Первые слова его Иоанн слушал с изумлением и негодованием, но сила чувств Курбского проникла в сердце царя.
– Чего ты хочешь, строптивый? – сказал Иоанн.
– Оправдания гонимых, пощады злополучной вдове, добродетельной матери невинных детей. Удостой выслушать, государь, верного слугу твоего.
– Не величай себя этим высоким титулом; слуга мой, старейший из верных бояр – князь Воротынский; послужи его послушанием, не вступайся за губителей, промышляющих лицемерием и отравою. Врач показал…
– Врач, подкупленный клеветниками. Выслушай до конца, государь, умоляю тебя.
– Терпение мое выше твоей дерзости, – сказал Иоанн, – говори!
Курбский встал, почтительно поклонился и продолжал с твердостью оправдывать обвиненных; между тем Левкий вздыхал, пожимал плечами и взглядами своими старался возбуждать недоверчивость Иоанна.
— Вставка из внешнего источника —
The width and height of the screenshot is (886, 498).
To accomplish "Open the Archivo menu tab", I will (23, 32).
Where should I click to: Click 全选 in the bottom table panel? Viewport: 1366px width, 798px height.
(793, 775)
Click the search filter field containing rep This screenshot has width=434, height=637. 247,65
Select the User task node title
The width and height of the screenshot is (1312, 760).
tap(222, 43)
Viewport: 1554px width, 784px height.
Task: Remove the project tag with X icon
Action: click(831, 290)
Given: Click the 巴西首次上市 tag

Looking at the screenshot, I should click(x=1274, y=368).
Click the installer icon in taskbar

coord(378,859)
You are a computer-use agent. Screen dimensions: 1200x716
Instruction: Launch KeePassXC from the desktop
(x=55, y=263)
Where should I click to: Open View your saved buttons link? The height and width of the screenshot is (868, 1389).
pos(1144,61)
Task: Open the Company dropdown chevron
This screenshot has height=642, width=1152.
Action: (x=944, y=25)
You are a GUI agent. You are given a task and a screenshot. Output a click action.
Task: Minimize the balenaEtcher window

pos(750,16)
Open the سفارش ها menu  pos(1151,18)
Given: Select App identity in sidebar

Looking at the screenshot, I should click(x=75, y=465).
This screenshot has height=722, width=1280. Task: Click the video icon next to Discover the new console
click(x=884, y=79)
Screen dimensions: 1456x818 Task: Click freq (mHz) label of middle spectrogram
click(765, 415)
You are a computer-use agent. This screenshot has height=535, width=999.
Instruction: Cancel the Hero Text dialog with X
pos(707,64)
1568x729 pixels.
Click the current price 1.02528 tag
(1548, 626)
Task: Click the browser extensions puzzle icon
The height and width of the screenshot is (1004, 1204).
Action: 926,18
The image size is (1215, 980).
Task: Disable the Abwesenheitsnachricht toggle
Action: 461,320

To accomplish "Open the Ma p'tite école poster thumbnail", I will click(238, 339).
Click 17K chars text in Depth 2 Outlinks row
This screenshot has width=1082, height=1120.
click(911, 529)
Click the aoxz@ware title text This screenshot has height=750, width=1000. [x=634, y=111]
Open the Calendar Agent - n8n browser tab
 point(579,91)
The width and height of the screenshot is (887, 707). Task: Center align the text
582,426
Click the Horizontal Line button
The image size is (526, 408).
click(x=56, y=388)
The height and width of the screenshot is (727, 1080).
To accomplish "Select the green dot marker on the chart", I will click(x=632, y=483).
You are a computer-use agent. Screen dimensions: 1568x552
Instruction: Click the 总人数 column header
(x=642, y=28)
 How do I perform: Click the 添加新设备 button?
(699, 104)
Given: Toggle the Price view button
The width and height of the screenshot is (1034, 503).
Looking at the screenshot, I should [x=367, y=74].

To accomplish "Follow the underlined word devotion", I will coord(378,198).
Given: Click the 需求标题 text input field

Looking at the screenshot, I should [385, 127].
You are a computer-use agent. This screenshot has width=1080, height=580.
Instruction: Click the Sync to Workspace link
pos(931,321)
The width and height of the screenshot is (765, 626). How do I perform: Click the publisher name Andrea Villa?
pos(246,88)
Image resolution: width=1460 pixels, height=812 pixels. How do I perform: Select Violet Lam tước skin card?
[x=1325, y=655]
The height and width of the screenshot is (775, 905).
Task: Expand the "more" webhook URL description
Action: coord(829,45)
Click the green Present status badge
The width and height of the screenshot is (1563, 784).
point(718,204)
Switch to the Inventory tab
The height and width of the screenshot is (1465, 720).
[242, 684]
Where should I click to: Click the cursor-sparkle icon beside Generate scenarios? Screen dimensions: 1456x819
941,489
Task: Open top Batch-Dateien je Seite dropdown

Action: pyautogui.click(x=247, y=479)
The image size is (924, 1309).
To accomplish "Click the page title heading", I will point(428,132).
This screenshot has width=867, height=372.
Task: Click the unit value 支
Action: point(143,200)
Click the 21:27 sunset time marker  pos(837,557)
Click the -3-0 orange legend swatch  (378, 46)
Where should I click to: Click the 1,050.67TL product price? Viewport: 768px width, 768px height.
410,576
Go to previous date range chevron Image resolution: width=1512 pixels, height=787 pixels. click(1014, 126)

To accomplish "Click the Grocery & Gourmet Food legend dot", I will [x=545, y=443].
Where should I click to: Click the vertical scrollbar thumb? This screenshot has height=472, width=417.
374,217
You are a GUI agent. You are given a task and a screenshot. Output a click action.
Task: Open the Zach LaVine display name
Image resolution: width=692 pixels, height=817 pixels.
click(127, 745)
– Тебя ослепили Адашевы! – сказал Иоанн Курбскому. – Я выслушал афинейское твое красноречие, но исполню мою волю. Читай Златоустовы беседы и не утруждай меня твоими. Иди, потомок ярославских князей, твои святые за тебя молятся.
Курбский удалился, скрепив в душе своей скорбь и отчаяние.
– Что ты думаешь, Левкий? – спросил Иоанн любимца своего.
– Очарован вражеской силой! И я, великий государь, слушая его, поверил бы, если б не оградился молитвою. Спаси тебя Боже, утружден ты и разгневан, подкрепи силы, развесели сердце. По слову Сираха: радование сердца вино пиемо во время прилично.
– Чувствую жар и жажду, – сказал Иоанн, – вчера долго пробыли мы за трапезой; не лучше ли кружка воды, чем кубок вина?
– Ах, государь, вспомни совет: не пей воды, но мало вина приемли, стомаха ради и честных недугов.
Сказав сие, Левкий махнул рукой стольнику, который, за отбытием князя Горенского, заступал должность кравчего, и немедленно появился на царском столе золотой поднос, на котором стояли братина ложчатая с бастром[19], позлащенный воронок с крепким медом и любимый Иоаннов кубок в виде сокола, у которого вместо глаз вставлены были алмазы, а золотые крылья были осыпаны рубинами и яхонтами.
Стольник, отведав вино из братины, подал его Левкию, который, отведав, налил в кубок и поднес Иоанну с низким поклоном.
– Пей во здравие, государь, – сказал он ему, – твоя утеха – нам веселие, не все скорбеть и крушиться. Бог дал тебе царство крепкое, державу честную, поживи для своего покоя, ты не инок, не отшельник от мира, сам всех мудрее, дал бы Господь тебе здравия… будет помощница для твоей царской радости!
– Право, Левкий, ты умнее Сильвестра, – молвил Иоанн, усмехнувшись.
– Вздумал ко псу применить! Ох, государь! Не мои речи, а Господне смотрение. В десятый день по кончине царицы Бог положил тебе на думу: жениться на сестре польского короля, и послы уж отправлены… как бы мы повеселились на твоей царской свадьбе!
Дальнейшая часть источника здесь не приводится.